Morales is right. Obesity, high blood pressure and diabetes among the poor are diet-related health problems tied to high-fat, high-sodium foods, like “value meals” at fast food restaurants, that they buy to stave off hunger, according to California Food Policy Advocates, which also cites recent studies connecting obesity in poor women to their habit of periodically going without food in order to feed their children.

 

To demonstrate that it’s possible to buy healthy food even on food stamps, Morales spent a week in September living on $4 a day, the amount given to people on food stamps.
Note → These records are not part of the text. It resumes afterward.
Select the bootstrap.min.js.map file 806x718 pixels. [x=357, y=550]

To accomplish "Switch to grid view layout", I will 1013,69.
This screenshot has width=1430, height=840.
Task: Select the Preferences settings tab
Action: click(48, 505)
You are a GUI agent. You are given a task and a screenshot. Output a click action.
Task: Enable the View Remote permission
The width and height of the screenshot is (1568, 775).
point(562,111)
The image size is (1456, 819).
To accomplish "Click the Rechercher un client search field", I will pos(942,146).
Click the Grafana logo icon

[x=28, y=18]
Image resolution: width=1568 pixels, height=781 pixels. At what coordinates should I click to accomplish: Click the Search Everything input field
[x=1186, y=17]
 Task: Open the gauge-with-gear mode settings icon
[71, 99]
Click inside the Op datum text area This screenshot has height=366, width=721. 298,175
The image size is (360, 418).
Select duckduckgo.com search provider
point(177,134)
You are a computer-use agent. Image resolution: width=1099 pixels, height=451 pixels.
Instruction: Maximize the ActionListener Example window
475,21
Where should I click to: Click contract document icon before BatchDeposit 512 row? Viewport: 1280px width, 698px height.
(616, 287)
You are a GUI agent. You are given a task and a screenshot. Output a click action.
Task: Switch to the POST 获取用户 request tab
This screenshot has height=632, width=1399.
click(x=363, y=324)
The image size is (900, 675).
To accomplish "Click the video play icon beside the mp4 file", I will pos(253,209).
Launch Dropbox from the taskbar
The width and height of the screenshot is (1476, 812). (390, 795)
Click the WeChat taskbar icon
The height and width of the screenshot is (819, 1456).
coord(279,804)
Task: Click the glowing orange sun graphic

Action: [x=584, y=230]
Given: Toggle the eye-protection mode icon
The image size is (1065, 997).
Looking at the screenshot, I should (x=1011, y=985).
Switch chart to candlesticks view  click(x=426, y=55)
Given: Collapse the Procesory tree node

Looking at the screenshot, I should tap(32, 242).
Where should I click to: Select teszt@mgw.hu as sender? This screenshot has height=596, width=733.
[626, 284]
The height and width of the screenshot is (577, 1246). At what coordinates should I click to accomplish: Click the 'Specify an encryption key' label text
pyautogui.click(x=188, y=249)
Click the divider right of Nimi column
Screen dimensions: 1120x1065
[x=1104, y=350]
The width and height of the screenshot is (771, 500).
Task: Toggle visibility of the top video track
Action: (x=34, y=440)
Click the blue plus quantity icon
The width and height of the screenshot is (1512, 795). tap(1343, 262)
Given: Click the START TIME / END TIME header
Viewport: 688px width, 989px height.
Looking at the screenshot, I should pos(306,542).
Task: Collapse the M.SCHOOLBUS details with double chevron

That amount would be only $3 per day without the supplement provided this year by the federal stimulus money, she noted.

 

But even with all of her experience as a shopper and creativity as a cook, Morales reports that “hunger was a constant” during the week. She blogged about the experience, she says, because not having enough money for food is the reality for millions of Americans.

 

“I don’t pretend to be ‘poor’ because it’s the plight du jour,” she wrote on her Web site. “I truly have a hard time making ends meet most of the time.” And she’s one of the lucky ones, she notes, because she has a job and a roof over her head.

 

To help others stretch their grocery dollars, Morales spoke at a recent conference for parents and child care providers, sponsored by Child Action, Inc., a non-profit agency that educates parents on child care issues. In addition to providing recipes and budget shopping tips, Morales made sure to get across an equally important message: that people need to eat and cook together.

 

When parents at the conference asked how they were to do all the food preparation and still spend time with their children, Morales suggested that they bring the kids into the kitchen and put them to work. It seemed the most natural response in the world to her, she said, but it surprised many of the parents.

 

“It’s great to have another pair of hands in the kitchen, and it’s good for the kids to learn to cook,” Morales explained. “And cooking together is a great way of hanging out with kids and talking.”

 

The emotional side of cooking together is as essential as the economic side, she said.

 

And it’s important to everyone that the food looks good, too, she added.

 

“It’s hard enough to deal with the struggles that living on a very limited income can bring you,” Morales said. “To know that there is just one area in life that you can truly savor allows for at least one little bright spot in otherwise dismal conditions.

 

“We all deserve to live well, and one simple way that anyone — rich or poor — can begin to do that is with the gift of good food.”

 

What is a blog?

It’s a diary or log published on the Internet. First known as a “web log,” from “World Wide Web,” the term shortened to “blog, ” and inspired adjectival and verb forms.

Poor Girl Eats Well (www.poorgirleatswell.com) has been featured in The Sacramento Bee, Sacramento News & Review, and on KOVR-TV 13’s “Save with Dave,” as well as on CNN.com.